> Assigned task
Go through the records and count the lines where the string "will" occurs. Reply with the number only.

[[ Exercise material open ]]

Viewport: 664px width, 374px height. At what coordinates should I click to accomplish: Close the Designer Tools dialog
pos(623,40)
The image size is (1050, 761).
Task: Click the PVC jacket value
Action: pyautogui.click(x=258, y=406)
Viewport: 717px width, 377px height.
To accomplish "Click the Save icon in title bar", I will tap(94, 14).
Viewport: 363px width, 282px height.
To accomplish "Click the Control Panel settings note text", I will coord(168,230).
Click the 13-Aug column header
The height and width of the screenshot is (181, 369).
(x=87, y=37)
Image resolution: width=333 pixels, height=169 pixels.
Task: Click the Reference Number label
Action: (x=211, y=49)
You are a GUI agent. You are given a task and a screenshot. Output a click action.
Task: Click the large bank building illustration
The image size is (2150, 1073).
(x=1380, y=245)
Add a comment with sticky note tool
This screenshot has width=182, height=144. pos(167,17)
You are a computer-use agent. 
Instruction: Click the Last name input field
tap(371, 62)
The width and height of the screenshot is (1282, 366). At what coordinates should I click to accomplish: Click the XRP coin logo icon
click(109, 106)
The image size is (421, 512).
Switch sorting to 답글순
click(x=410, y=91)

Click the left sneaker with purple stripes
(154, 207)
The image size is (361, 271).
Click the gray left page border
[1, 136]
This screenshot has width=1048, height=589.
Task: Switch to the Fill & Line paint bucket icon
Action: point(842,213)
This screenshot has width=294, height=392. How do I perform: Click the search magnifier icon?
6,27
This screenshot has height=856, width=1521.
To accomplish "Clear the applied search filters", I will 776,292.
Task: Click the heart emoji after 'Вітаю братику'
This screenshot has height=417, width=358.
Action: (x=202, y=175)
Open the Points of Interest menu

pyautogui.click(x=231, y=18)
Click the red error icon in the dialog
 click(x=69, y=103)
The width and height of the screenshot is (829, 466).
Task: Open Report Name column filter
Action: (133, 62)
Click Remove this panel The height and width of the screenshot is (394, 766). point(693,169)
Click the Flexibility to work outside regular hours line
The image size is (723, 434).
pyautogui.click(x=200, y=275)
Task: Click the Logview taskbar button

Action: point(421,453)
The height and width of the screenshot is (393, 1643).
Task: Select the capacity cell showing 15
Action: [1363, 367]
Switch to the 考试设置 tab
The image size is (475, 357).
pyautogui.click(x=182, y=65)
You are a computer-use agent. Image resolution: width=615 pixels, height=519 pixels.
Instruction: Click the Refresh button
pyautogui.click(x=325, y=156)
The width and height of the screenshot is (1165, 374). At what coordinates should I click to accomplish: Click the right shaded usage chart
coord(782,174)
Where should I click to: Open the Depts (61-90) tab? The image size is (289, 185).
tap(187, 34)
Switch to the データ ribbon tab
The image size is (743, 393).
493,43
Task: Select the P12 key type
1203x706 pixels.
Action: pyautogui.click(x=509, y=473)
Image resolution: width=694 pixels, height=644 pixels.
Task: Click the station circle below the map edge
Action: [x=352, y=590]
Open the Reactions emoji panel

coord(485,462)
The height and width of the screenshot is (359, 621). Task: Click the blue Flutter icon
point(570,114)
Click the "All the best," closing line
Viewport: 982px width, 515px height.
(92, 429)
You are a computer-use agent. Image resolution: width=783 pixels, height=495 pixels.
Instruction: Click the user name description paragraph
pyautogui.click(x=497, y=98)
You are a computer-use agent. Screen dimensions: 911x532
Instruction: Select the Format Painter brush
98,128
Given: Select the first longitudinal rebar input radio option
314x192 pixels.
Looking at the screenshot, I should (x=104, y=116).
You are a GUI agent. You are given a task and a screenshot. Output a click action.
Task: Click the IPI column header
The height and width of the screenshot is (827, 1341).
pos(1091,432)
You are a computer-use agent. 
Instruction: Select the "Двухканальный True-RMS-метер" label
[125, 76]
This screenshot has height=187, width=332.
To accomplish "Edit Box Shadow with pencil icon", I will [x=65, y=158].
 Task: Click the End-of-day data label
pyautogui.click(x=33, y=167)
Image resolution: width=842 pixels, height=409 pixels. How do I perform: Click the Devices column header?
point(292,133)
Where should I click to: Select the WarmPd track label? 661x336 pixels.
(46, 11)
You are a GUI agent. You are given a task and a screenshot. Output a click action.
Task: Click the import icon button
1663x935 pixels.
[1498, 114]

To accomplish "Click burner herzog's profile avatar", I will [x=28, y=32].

[[ Exercise material closed ]]

> Written response
5